Personal information
- Full name: José Antonio Castro González
- Date of birth: 11 August 1980 (age 45)
- Place of birth: Mexico City, Mexico
- Height: 1.72 m (5 ft 8 in)
- Position: Right-back

Team information
- Current team: Atenas (Manager)

Senior career*
- Years: Team / Apps / (Gls)
- 1999–2001: Halcones de Querétaro / 47 / (3)
- 2001–2011: América / 224 / (3)
- 2009–2010: → Tigres UANL (loan) / 47 / (2)
- 2011–2012: Necaxa / 23 / (0)
- 2012: Tecos / 11 / (0)
- 2012: San Luis / 12 / (0)
- 2013: Atlante / 4 / (0)
- 2014: Atlético San Luis / 0 / (0)
- Total:  / 368 / (8)

International career
- 2003–2010: Mexico / 35 / (1)

Managerial career
- 2018–2020: Cruz Azul Reserves and Academy
- 2020–2021: Querétaro (Assistant)
- 2022: UAT (Assistant)
- 2023–2025: Mexico U15
- 2025–: Atenas

Medal record
Representing Mexico
| Winner | CONCACAF Gold Cup | 2009 |
| Runner-up | CONCACAF Gold Cup | 2007 |
| Third place | Copa América | 2007 |

= José Antonio Castro =

Mexican footballer (born 1980)

The task:
Return, unchanged, the part of the José Antonio Castro profile from "- 2014: Atlético" up to and including "2020–2021: Querétaro (Assistant)".

Listed records:

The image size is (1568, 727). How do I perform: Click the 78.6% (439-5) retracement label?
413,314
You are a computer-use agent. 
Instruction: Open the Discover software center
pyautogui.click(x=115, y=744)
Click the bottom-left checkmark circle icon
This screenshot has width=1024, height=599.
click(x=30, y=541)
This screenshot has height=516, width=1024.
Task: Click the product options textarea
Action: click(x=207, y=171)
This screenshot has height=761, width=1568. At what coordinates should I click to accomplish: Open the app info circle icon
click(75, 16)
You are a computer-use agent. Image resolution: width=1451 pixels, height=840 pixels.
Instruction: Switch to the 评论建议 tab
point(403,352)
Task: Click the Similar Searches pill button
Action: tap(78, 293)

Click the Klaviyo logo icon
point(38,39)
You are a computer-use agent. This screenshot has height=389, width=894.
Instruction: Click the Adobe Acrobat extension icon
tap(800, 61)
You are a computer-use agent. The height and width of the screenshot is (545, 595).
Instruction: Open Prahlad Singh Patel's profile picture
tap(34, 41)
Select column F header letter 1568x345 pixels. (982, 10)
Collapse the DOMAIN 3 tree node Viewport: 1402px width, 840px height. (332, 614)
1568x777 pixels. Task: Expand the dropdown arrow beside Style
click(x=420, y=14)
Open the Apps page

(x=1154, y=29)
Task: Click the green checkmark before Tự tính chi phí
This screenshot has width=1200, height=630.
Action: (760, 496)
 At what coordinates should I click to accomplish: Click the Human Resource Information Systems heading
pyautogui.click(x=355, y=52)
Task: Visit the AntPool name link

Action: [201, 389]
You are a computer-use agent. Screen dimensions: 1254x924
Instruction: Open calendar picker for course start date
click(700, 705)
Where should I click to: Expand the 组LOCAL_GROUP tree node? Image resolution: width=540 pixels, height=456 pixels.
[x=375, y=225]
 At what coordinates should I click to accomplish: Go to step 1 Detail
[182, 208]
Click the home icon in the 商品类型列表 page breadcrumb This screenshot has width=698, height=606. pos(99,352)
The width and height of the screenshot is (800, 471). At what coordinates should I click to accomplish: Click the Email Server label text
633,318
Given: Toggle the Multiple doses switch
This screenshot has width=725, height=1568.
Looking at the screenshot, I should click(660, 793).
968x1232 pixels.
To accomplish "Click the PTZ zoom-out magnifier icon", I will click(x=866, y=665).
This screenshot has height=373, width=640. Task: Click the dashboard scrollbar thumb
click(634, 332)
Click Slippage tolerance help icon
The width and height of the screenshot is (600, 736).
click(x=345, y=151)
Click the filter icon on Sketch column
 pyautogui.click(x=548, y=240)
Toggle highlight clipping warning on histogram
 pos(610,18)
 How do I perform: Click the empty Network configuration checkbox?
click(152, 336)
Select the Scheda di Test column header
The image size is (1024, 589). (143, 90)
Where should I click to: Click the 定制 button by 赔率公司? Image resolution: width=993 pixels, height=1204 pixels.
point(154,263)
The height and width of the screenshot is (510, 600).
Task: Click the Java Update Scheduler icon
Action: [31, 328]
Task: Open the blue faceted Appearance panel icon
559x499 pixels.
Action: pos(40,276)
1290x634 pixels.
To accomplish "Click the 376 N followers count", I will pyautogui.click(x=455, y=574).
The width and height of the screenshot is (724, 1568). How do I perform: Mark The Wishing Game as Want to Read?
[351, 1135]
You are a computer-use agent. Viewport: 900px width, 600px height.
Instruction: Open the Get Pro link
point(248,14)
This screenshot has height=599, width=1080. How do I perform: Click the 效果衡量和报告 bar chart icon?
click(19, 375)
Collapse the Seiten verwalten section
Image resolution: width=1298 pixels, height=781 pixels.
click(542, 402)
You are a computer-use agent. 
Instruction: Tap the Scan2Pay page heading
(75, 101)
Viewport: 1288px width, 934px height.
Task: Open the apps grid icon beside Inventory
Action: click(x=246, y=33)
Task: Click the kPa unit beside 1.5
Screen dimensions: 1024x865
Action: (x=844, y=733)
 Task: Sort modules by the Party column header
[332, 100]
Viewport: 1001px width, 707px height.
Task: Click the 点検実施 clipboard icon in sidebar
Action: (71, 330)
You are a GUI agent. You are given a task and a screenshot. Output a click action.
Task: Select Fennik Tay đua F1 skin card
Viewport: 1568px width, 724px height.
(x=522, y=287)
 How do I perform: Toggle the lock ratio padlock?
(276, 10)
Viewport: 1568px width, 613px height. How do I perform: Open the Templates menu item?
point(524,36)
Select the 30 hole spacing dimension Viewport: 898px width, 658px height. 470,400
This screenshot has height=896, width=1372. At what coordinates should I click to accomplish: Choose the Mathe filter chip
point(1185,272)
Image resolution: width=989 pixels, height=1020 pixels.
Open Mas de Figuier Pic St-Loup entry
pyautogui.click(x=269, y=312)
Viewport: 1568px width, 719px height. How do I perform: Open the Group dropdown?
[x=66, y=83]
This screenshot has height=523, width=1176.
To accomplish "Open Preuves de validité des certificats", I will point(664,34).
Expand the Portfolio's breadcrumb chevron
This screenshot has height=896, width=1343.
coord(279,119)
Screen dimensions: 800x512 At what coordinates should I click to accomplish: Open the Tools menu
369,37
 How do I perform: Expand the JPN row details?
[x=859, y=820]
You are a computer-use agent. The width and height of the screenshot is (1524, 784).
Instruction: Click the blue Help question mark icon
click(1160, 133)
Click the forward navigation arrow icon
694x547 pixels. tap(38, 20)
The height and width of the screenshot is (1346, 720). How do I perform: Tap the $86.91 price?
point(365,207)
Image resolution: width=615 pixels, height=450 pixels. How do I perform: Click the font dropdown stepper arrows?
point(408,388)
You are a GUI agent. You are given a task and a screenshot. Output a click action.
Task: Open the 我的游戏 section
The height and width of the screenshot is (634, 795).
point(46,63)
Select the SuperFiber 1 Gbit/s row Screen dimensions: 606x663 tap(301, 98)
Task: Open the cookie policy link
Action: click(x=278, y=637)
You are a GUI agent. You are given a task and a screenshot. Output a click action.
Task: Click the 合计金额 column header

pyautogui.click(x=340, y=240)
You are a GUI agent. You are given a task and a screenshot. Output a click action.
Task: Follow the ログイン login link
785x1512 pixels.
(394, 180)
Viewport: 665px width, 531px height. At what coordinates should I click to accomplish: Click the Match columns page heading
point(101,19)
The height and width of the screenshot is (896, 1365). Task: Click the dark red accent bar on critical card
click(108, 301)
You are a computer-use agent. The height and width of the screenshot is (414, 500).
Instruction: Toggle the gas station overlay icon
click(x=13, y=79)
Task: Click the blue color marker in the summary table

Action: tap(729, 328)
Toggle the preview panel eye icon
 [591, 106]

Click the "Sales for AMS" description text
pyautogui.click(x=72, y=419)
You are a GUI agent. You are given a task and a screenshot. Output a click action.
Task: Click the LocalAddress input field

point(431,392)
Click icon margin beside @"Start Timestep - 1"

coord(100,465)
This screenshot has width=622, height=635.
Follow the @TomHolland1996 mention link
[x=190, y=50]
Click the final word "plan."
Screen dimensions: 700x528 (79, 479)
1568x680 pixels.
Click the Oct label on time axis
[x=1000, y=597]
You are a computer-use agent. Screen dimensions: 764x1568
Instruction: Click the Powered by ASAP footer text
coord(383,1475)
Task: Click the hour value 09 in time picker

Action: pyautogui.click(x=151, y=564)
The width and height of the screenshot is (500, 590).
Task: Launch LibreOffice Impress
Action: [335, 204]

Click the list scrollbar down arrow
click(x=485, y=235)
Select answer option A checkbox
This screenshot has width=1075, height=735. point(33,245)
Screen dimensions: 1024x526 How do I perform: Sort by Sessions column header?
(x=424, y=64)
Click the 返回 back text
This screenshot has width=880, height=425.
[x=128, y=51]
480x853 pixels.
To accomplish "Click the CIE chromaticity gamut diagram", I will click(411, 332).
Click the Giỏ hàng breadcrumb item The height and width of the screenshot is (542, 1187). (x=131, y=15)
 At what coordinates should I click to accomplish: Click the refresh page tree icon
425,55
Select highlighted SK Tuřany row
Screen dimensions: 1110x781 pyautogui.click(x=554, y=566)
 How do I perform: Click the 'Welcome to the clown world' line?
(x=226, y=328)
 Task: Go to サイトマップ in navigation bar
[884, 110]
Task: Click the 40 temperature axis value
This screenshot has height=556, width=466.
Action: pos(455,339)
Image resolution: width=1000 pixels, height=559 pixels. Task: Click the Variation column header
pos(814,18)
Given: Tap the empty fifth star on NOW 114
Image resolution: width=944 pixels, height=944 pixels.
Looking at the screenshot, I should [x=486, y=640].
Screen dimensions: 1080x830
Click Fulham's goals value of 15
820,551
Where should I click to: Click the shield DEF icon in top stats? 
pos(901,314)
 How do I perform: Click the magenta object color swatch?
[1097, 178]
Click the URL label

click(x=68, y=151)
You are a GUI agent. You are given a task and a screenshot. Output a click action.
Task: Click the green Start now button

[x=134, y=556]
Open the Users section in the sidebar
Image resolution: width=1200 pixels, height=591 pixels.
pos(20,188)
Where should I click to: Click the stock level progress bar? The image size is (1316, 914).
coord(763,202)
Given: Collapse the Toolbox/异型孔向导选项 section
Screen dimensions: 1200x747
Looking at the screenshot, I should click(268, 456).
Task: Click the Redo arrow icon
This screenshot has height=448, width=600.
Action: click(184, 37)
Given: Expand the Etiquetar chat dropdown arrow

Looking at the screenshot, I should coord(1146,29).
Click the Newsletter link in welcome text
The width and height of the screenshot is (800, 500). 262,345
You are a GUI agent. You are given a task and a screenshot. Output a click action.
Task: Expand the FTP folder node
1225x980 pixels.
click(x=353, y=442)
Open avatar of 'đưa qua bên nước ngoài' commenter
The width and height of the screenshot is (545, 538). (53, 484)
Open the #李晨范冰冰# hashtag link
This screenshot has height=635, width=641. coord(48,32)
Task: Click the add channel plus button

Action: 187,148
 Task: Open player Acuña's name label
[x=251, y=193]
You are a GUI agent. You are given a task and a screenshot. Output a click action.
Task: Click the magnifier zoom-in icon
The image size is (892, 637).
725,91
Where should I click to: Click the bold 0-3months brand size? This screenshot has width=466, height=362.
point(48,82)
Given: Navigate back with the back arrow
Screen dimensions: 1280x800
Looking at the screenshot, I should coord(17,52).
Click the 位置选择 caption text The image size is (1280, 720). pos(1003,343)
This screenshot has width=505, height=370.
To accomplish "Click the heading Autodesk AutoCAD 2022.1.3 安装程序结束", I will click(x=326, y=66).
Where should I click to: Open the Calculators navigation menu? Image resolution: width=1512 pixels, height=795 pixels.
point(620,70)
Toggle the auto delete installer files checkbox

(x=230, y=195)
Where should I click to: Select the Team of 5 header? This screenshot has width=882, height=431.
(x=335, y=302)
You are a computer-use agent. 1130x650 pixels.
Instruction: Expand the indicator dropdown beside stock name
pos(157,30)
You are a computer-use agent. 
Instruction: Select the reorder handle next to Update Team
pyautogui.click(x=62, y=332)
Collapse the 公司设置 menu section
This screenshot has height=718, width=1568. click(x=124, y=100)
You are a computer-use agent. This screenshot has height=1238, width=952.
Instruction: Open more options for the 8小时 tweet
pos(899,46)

Result for this exercise:
- 2014: Atlético San Luis / 0 / (0)
- Total:  / 368 / (8)

International career
- 2003–2010: Mexico / 35 / (1)

Managerial career
- 2018–2020: Cruz Azul Reserves and Academy
- 2020–2021: Querétaro (Assistant)